> Data to process:
▬▬▬▬▬▬

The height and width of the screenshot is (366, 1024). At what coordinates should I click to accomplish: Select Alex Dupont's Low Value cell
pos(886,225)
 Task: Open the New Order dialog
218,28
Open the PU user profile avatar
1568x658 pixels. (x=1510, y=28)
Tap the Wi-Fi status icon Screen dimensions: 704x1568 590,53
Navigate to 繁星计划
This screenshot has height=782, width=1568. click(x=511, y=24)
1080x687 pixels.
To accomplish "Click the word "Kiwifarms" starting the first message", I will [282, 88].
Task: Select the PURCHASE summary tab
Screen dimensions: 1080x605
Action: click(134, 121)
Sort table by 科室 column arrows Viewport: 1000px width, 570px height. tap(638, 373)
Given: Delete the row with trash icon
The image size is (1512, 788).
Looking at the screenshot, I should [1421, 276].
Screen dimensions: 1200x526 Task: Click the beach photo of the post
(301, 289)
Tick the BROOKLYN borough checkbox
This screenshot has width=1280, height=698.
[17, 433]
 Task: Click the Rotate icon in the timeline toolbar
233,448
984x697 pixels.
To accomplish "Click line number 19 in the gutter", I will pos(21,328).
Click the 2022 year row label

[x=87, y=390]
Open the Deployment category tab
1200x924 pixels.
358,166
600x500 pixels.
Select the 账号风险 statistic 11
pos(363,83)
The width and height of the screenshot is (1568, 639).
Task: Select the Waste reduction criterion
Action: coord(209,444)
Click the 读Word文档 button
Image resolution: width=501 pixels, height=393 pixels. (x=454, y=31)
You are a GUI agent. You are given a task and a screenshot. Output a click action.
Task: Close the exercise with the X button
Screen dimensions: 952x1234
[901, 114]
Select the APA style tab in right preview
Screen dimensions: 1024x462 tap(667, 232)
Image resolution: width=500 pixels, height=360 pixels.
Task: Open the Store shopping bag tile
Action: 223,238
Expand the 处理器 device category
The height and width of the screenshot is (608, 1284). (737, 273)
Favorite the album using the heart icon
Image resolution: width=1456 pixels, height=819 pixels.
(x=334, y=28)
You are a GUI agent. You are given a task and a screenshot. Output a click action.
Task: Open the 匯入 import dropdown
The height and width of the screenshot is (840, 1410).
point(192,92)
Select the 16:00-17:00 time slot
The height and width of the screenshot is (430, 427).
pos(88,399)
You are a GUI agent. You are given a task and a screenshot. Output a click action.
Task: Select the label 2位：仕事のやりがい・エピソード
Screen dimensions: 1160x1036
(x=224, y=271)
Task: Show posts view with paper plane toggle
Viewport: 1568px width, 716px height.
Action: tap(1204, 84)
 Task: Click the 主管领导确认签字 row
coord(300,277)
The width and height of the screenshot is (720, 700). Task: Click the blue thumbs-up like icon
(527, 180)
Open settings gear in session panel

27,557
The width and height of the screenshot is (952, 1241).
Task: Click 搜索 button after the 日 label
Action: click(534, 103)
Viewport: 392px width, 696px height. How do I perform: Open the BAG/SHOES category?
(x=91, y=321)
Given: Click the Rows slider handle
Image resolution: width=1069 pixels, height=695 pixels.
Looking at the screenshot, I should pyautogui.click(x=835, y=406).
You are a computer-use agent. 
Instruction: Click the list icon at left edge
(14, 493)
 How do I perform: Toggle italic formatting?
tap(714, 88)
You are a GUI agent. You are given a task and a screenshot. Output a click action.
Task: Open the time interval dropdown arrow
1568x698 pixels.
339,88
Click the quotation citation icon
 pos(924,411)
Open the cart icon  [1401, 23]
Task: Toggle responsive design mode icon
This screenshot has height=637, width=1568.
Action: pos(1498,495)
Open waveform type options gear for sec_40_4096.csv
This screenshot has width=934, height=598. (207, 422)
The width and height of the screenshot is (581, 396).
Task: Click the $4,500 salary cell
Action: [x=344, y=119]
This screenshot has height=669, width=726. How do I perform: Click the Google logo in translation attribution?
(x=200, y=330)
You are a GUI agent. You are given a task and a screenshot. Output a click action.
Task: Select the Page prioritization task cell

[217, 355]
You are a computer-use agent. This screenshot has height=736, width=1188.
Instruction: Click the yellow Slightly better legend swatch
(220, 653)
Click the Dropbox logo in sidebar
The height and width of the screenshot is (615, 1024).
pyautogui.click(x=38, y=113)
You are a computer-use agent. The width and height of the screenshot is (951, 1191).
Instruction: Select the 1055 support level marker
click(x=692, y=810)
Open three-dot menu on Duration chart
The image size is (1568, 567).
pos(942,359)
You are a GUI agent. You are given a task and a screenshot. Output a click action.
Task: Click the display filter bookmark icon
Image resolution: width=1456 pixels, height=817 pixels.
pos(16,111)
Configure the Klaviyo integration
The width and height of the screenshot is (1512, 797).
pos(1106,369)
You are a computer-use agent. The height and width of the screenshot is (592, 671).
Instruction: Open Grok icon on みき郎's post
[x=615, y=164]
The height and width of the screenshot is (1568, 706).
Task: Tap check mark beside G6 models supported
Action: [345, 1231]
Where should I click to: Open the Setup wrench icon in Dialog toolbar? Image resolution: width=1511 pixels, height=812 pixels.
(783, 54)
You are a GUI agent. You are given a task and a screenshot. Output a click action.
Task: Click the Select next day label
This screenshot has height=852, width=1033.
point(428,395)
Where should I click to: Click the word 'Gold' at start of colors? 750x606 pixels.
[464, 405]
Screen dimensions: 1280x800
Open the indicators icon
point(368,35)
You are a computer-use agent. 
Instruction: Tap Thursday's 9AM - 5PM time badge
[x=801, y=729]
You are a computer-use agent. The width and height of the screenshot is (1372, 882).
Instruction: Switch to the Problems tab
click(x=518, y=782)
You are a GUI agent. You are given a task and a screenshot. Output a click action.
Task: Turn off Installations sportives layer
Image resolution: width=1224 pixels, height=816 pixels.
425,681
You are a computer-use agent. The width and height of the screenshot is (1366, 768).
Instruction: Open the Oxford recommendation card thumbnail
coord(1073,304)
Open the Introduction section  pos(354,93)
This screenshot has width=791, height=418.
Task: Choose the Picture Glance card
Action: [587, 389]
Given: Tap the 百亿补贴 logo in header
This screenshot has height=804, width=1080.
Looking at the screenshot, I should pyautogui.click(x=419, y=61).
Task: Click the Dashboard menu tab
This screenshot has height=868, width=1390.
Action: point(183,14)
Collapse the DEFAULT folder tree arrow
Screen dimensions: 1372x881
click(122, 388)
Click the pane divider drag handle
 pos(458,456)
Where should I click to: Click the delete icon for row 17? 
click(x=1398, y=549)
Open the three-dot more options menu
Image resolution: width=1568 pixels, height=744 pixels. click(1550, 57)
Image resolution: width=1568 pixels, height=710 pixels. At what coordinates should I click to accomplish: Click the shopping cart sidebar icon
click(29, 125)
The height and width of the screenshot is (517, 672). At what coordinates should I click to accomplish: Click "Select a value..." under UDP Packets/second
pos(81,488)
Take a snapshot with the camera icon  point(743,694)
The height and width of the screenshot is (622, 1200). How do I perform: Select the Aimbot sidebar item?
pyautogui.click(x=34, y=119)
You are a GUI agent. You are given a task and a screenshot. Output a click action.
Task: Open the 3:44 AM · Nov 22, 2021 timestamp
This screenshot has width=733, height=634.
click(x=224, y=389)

▬▬▬▬▬▬

> Work to complete:
Pull out every line above that contains the string "toolbar" and copy each one in full. Match case exactly.

> Complete response:
 Task: Click the Rotate icon in the timeline toolbar
Where should I click to: Open the Setup wrench icon in Dialog toolbar? Image resolution: width=1511 pixels, height=812 pixels.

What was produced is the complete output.